For the function $$f(x) = 2x$$:
- **Domain**: You can multiply any real number by 2. There are no numbers that would cause a problem (like dividing by zero or taking the square root of a negative number). So, the domain of $$f(x)$$ is all real numbers. We can express this as $$(-\infty, \infty)$$.
- **Range**: Since you can input any real number, the output $$2x$$ can also be any real number. For example, if you want an output of 10, you can input $$x = 5$$ (because $$2 \times 5 = 10$$). If you want an output of -7, you can input $$x = -3.5$$ (because $$2 \times (-3.5) = -7$$). So, the range of $$f(x)$$ is also all real numbers. We can express this as $$(-\infty, \infty)$$.

Question1.step4 (Determining the domain and range of f^(-1)(x))

For the inverse function $$f^{-1}(x) = \frac{x}{2}$$:
- **Domain**: You can divide any real number by 2. There are no restrictions on the numbers that can be used as input for $$f^{-1}(x)$$. So, the domain of $$f^{-1}(x)$$ is all real numbers. We can express this as $$(-\infty, \infty)$$.

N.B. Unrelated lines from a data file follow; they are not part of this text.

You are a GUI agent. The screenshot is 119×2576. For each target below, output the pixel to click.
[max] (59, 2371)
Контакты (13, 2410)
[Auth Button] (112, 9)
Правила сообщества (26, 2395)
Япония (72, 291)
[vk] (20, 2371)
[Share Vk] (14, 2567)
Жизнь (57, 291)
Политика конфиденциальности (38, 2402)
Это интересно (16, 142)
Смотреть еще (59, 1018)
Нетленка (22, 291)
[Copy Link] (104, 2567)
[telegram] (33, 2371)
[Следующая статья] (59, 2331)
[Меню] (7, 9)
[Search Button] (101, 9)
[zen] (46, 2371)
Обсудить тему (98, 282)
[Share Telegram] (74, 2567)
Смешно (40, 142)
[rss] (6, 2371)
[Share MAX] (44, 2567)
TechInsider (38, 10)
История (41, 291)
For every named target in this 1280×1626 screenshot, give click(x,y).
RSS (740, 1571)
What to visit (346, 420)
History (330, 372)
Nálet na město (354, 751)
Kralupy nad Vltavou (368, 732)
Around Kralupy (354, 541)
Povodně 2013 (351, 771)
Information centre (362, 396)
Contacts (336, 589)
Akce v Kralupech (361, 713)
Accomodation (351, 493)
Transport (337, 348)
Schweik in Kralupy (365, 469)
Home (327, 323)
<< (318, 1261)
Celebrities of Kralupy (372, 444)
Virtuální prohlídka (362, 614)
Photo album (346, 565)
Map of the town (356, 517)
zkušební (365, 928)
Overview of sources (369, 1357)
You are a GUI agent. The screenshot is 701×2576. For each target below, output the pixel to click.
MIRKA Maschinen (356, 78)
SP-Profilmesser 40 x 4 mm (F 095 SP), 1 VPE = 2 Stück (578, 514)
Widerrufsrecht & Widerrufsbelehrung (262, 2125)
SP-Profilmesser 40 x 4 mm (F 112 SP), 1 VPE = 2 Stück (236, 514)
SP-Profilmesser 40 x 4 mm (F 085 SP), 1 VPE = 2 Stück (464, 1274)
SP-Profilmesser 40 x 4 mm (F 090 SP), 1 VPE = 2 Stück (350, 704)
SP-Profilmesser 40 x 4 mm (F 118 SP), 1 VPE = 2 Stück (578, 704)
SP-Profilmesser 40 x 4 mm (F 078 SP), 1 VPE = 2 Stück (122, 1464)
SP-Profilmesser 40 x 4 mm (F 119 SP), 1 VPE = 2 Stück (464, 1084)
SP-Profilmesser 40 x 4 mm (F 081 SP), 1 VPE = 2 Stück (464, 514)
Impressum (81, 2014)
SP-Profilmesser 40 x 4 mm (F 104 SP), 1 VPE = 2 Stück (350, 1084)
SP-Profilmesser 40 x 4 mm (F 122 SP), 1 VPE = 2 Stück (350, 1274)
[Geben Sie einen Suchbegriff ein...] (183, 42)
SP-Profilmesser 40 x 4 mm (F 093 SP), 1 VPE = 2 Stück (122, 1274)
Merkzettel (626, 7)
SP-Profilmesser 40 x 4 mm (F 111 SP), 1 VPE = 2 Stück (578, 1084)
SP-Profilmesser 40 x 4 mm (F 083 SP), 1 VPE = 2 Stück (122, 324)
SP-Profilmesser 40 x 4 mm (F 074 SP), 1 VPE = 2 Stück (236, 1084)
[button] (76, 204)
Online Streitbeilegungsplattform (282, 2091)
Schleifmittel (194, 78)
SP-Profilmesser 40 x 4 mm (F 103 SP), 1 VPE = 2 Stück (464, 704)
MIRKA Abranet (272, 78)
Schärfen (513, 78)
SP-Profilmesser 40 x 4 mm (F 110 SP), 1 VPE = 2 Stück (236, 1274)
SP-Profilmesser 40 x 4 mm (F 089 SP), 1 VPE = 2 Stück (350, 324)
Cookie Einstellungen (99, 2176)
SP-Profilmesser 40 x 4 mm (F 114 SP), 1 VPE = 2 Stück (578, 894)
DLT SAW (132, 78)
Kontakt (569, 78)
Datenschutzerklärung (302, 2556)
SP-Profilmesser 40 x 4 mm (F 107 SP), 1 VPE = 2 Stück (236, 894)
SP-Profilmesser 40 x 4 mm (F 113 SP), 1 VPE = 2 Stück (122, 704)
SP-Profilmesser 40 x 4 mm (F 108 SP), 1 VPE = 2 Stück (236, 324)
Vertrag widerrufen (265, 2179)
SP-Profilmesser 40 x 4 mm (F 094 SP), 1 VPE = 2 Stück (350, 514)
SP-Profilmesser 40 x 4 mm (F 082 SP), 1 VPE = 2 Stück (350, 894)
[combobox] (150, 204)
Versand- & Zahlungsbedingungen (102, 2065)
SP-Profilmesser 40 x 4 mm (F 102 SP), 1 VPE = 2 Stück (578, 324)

- **Range**: Since you can input any real number into $$f^{-1}(x)$$, the output $$\frac{x}{2}$$ can also be any real number. For example, if you want an output of 4, you can input $$x = 8$$ (because $$\frac{8}{2} = 4$$). So, the range of $$f^{-1}(x)$$ is also all real numbers. We can express this as $$(-\infty, \infty)$$.
It is important to notice that the domain of a function is always the range of its inverse, and the range of a function is always the domain of its inverse. This consistency confirms our findings.